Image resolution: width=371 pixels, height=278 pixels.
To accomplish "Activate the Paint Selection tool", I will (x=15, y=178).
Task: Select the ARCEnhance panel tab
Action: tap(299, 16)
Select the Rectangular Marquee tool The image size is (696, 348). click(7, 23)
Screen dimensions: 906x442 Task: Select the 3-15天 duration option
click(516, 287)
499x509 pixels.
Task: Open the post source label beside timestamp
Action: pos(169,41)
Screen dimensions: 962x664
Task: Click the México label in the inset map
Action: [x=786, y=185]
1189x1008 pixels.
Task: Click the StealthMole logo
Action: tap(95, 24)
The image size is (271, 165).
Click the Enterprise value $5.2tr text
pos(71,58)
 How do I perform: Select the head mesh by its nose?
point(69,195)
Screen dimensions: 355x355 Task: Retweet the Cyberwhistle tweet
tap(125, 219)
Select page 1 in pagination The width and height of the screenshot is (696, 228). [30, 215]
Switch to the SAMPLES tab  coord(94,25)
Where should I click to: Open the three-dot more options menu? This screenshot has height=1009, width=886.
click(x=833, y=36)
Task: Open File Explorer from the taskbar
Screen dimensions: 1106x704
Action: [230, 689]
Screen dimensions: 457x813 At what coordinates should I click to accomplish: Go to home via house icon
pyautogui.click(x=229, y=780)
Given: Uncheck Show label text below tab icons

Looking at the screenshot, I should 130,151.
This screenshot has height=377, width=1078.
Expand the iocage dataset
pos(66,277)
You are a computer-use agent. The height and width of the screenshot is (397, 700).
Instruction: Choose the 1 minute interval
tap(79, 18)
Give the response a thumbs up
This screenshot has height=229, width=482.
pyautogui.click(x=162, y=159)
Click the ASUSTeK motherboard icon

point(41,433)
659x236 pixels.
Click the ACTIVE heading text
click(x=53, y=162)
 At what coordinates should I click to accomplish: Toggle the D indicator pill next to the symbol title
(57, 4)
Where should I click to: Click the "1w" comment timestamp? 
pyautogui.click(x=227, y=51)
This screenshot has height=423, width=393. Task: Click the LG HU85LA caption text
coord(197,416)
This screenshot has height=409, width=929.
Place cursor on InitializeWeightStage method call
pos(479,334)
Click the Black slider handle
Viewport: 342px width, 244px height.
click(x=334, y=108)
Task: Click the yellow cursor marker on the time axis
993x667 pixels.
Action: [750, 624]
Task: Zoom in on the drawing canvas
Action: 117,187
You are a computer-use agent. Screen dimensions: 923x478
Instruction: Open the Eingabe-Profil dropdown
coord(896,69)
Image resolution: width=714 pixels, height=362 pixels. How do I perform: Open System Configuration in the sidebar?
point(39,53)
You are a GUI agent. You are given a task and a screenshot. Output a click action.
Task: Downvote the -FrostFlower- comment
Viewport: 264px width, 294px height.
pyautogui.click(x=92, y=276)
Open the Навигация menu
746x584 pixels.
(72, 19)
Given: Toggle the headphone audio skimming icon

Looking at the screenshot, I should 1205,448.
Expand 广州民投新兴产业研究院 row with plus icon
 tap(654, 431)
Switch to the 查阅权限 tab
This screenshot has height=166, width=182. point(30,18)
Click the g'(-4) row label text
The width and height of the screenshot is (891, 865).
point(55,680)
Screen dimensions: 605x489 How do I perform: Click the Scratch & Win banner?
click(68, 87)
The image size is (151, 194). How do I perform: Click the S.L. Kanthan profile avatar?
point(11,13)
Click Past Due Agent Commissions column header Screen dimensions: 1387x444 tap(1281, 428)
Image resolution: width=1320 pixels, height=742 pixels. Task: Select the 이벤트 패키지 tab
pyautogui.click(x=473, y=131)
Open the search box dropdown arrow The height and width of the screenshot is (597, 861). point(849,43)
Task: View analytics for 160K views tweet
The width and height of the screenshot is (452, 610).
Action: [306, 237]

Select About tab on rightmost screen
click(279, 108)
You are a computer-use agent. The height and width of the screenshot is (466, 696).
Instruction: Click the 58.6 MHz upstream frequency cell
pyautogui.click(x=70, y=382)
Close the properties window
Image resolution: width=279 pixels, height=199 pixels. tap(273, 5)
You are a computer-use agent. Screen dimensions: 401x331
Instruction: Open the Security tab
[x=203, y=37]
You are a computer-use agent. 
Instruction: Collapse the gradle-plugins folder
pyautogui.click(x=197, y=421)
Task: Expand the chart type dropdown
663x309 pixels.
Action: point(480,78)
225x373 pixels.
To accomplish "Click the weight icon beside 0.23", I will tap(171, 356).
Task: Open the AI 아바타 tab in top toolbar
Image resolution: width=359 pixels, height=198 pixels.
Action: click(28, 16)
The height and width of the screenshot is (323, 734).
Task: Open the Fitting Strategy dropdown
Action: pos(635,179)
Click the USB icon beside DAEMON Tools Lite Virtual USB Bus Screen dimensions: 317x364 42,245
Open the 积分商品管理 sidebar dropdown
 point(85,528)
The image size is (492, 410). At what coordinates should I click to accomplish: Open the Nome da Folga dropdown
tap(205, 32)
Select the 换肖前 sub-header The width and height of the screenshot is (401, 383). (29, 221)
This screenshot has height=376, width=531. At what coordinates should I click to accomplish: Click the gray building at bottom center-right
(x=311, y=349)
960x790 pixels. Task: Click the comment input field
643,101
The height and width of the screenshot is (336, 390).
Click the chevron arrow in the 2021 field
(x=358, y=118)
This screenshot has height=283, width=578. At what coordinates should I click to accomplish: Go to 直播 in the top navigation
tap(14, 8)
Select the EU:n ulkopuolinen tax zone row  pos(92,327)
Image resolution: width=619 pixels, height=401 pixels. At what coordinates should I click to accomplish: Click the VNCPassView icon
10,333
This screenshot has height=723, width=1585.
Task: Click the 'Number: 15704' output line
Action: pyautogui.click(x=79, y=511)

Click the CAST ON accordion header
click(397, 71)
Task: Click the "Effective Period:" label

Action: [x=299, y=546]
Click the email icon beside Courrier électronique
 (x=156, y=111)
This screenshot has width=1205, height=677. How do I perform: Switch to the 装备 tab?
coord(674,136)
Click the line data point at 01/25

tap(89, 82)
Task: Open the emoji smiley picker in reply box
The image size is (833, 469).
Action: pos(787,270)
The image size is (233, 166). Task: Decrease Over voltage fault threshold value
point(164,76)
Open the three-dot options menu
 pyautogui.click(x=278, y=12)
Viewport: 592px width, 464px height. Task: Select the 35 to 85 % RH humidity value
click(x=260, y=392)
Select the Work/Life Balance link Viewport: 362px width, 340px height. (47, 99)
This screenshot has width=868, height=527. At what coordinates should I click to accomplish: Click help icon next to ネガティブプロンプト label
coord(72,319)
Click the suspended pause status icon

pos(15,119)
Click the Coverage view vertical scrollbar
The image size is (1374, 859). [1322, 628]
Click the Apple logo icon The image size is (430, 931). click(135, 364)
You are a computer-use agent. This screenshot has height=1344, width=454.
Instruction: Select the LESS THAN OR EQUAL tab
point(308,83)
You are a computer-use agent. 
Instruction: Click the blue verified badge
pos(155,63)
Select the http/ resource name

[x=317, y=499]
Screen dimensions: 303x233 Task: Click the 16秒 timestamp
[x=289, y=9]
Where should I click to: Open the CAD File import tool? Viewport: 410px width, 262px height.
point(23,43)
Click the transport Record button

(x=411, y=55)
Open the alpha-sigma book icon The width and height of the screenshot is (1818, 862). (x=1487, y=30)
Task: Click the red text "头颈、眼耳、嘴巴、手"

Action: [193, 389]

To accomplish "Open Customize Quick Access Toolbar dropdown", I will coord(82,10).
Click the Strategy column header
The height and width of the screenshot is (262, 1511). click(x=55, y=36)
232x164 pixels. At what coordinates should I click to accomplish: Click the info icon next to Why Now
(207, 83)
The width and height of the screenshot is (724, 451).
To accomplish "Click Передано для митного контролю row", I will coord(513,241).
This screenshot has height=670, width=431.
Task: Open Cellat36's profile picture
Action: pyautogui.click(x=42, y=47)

* * *

From the entries above, restate word for word the lines from the line containing "Screen dimensions: 906x442" to the line containing "Switch to the SAMPLES", both ends included, and nothing more.

Screen dimensions: 906x442 Task: Select the 3-15天 duration option
click(516, 287)
499x509 pixels.
Task: Open the post source label beside timestamp
Action: pos(169,41)
Screen dimensions: 962x664
Task: Click the México label in the inset map
Action: [x=786, y=185]
1189x1008 pixels.
Task: Click the StealthMole logo
Action: tap(95, 24)
The image size is (271, 165).
Click the Enterprise value $5.2tr text
pos(71,58)
 How do I perform: Select the head mesh by its nose?
point(69,195)
Screen dimensions: 355x355 Task: Retweet the Cyberwhistle tweet
tap(125, 219)
Select page 1 in pagination The width and height of the screenshot is (696, 228). [30, 215]
Switch to the SAMPLES tab  coord(94,25)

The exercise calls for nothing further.